Let a, b and c be real numbers. Then the fourth degree polynomial in
  $x$, $acx^4 + b(a + c)x^3 + (a^2 + b^2 + c^2 )x^2 + b(a + c)x + ac$
(a) Has four complex (non-real) roots
(b) Has either four real roots or four complex roots
(c)Has two real roots and two complex roots
(d) Has four real roots

This question is from a book called 'Test of Mathematics at the $10+2$ Level' published by the Indian Statistical Institute
We can see that the expression factorizes to $(ax^2+bx+c)(a+bx+cx^2)$. If $\alpha,\beta$ are the roots of the first factor then $1/\alpha , 1/\beta$ are the roots of the second expression. And we know that complex roots occur in conjugation. So, we can easily understand that option (b) is a correct.
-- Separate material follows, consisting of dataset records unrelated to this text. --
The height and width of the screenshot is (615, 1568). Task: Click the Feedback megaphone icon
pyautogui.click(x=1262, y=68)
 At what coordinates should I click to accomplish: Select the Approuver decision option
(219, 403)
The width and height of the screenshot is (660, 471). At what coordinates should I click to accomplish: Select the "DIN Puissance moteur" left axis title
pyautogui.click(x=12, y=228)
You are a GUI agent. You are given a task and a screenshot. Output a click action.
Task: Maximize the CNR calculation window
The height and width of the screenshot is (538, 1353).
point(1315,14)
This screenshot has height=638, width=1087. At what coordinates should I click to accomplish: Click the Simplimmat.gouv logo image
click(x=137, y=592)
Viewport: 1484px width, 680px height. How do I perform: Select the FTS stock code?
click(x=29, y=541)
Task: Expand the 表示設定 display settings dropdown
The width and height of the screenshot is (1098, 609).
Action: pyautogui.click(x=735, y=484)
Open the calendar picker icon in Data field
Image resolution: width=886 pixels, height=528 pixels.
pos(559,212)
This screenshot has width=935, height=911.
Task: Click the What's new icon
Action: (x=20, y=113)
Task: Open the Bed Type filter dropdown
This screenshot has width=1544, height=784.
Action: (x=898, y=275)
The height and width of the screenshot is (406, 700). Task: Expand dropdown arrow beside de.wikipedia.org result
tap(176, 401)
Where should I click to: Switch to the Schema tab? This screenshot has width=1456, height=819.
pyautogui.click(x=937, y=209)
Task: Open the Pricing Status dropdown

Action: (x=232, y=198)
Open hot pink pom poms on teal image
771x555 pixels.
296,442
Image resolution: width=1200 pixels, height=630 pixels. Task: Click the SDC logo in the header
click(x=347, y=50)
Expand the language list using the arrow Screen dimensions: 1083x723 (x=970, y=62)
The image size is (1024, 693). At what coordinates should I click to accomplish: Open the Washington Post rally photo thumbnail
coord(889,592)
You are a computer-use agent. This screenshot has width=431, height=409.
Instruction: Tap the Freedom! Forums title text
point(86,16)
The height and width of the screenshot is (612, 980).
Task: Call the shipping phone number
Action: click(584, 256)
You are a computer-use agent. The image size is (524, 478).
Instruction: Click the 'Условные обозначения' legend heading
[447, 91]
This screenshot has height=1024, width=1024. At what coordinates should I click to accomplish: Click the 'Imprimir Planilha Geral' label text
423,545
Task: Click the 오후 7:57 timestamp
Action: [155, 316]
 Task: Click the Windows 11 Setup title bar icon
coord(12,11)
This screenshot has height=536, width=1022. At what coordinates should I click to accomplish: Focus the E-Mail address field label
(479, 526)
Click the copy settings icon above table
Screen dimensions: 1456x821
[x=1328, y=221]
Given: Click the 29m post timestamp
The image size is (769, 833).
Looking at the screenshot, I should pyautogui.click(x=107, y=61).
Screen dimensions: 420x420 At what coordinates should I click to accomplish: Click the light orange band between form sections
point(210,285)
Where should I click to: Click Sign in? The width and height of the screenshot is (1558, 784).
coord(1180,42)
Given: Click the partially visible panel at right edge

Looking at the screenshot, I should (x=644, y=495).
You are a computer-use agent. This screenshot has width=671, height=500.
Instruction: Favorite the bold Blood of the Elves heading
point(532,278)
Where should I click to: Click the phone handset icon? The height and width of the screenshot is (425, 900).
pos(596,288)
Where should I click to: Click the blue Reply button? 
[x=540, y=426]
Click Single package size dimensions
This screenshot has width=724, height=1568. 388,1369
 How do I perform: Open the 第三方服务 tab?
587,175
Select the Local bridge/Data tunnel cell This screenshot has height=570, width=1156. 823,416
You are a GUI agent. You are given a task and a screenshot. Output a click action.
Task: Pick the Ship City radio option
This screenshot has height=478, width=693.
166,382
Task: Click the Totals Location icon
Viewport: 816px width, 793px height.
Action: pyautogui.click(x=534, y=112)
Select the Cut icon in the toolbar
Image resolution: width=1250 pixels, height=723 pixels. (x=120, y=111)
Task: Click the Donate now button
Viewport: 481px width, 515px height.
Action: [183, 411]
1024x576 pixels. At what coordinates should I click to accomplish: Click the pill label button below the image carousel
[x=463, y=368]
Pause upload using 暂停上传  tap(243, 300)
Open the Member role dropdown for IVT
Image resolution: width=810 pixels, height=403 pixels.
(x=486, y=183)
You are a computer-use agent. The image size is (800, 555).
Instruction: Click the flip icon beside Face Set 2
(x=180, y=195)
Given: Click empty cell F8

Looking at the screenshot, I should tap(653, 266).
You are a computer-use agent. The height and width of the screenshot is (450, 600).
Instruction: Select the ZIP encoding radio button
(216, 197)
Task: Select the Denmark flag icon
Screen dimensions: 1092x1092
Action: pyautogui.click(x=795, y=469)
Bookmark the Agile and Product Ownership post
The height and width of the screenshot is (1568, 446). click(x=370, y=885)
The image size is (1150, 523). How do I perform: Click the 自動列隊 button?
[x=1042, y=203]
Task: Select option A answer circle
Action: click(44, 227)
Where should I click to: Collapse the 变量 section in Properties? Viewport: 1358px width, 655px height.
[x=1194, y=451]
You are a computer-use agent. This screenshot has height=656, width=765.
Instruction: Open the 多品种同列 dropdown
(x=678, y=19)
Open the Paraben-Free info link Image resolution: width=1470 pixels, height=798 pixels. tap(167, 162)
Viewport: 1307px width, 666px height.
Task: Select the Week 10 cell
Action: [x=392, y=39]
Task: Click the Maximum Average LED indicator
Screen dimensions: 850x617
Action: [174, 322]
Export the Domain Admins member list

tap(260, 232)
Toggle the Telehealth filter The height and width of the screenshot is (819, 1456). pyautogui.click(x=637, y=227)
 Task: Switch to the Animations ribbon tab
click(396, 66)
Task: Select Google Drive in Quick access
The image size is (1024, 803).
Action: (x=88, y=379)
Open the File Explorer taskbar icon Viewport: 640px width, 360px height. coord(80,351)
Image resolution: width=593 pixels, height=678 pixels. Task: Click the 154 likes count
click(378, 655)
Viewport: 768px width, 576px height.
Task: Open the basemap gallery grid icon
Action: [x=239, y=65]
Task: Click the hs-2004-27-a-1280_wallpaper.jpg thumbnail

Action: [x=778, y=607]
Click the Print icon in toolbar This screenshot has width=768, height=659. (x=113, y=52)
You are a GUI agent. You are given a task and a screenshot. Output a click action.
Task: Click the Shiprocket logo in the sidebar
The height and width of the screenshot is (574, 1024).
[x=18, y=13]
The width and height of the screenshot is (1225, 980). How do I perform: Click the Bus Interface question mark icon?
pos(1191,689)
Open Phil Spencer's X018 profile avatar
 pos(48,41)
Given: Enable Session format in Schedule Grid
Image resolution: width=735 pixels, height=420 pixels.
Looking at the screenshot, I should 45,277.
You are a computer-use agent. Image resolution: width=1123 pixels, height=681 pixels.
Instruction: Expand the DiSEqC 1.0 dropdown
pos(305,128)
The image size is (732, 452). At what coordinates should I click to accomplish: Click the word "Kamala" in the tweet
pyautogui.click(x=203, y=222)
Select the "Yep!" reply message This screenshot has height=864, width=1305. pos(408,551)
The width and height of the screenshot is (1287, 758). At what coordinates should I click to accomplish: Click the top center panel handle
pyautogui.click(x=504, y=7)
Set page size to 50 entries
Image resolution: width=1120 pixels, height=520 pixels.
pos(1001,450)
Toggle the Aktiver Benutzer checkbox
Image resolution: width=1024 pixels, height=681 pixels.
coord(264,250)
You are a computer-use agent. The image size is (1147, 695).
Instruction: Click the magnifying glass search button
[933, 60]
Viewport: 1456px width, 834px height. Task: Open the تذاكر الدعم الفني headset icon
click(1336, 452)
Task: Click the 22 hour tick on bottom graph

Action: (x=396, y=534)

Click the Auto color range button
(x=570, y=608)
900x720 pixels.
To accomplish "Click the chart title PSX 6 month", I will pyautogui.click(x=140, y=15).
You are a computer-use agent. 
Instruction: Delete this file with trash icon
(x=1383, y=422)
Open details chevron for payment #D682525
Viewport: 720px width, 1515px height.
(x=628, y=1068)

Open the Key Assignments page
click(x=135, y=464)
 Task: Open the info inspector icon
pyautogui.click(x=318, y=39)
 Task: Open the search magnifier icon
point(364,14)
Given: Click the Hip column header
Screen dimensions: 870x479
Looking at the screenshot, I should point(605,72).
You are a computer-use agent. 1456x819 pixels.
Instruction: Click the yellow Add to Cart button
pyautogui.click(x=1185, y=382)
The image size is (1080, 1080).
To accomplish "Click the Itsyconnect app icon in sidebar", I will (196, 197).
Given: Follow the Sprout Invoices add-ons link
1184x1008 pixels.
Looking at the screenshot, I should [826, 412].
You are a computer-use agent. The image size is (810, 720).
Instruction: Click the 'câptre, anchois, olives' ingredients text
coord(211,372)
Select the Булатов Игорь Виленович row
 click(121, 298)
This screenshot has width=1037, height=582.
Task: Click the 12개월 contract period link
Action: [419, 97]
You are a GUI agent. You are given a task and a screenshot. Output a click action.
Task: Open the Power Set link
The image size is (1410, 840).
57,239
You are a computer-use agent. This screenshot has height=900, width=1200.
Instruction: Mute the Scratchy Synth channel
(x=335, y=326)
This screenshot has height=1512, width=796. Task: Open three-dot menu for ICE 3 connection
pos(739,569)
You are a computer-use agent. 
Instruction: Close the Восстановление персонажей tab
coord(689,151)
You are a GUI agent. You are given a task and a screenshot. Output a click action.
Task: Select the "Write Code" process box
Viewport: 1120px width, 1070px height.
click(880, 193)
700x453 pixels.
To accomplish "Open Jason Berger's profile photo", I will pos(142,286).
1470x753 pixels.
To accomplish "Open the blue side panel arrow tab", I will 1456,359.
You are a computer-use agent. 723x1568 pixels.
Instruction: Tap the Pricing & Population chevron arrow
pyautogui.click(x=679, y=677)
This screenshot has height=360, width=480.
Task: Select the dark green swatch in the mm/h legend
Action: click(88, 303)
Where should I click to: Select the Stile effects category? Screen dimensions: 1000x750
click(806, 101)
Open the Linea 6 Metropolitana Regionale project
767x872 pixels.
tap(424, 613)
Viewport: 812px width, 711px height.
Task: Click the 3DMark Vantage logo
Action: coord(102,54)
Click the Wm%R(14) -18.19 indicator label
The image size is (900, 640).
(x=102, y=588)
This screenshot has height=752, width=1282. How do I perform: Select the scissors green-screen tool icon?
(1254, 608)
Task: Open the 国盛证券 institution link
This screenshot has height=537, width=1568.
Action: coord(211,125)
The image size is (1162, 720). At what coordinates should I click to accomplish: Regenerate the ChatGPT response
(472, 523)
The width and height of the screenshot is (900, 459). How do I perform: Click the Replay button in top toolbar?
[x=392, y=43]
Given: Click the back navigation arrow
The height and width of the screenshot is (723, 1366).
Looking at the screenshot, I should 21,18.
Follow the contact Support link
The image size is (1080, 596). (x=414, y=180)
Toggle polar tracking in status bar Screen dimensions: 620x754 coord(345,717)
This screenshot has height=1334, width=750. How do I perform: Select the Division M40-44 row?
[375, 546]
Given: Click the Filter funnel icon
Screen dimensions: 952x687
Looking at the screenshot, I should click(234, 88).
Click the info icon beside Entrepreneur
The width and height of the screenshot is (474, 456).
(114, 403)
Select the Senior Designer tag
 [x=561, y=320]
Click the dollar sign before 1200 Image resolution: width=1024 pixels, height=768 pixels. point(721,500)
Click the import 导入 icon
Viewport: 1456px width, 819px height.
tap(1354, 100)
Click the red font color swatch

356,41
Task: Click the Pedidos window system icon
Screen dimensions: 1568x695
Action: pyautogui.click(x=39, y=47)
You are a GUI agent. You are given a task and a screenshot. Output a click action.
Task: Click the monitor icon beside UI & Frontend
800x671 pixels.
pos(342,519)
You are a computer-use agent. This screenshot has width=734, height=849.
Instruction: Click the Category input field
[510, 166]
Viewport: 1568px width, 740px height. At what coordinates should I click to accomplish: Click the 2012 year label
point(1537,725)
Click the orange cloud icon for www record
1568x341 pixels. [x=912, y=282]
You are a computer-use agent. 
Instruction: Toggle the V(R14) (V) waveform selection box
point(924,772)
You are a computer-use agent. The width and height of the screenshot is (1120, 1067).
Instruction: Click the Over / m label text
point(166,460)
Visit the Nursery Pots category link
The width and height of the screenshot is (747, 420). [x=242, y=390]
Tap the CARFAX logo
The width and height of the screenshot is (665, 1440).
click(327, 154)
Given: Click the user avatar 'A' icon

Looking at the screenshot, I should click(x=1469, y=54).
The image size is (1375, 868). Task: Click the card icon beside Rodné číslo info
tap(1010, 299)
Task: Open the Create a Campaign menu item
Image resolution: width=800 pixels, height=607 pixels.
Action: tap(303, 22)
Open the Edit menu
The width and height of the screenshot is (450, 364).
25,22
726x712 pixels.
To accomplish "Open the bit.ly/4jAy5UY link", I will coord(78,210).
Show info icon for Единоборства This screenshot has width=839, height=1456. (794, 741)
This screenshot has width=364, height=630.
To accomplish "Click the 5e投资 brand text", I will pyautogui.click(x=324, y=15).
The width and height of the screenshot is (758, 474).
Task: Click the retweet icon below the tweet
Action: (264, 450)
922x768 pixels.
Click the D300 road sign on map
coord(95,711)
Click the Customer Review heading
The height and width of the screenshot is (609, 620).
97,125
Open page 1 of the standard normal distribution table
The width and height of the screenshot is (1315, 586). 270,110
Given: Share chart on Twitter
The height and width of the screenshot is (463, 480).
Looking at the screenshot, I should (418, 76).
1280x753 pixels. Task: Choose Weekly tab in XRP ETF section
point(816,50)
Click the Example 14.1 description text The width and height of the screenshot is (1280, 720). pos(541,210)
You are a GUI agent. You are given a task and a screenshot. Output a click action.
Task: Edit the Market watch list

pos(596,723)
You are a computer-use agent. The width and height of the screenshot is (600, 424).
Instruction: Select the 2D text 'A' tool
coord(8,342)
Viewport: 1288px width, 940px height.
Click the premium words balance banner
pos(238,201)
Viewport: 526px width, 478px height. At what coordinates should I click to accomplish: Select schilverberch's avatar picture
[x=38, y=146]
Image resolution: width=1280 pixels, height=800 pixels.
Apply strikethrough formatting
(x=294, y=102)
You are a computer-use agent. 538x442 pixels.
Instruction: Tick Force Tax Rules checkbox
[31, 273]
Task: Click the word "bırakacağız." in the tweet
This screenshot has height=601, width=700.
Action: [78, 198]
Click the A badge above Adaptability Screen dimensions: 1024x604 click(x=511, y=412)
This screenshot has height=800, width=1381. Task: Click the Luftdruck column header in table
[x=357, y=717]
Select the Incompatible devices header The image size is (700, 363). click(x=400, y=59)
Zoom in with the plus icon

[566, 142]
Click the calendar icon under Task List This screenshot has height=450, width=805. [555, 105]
But today, I want to solve this problem in some different way in which it does not require us to factorize the expression in a hit and trial way as I did. Even if we have to factorize, we must use a proper way to find the factors. Please help.
 A: Hint: It is $$ac\left(x^2+\frac{1}{x^2}\right)+b(a+c)\left(x+\frac{1}{x}\right)+a^2+b^2+c^2=0$$
and now substitute $$t=x+\frac{1}{x}$$
A: Presumably "complex roots" in (b) and (c) should be "nonreal complex roots" as in (a), lest some of the answers (a)-(d) overlap.
Hint Write the given quartic polynomial as
$$f(x) = \sum_{k = 0}^4 d_n x^n ,$$
so that $$d_4 = d_0 = ac, \qquad d_3 = d_1 = b (a + c), \qquad \textrm{and} \qquad d_2 = a^2 + b^2 + c^2 .$$
If $0$ were a root of $f$, then $d_4 = d_0 = f(0) = 0$, which contradicts the hypothesis that $\deg f = 4$, so $f(0) \neq 0$. Now, since $f$ is palindromic, we have that
$$f(x) = x^4 p\left(\frac{1}{x}\right) .$$
In particular, if $r$ is a root of $p$, so is $\frac{1}{r}$.

You've already pointed out that the set of roots is closed under complex conjugation, so if $r$ is a nonreal complex root it has four nonreal complex roots: $r, 1 / r, \bar r, 1 / \bar r$, counting multiplicity. Hence if $f$ has a real root then all four of its roots (again counting multiplicity) are real.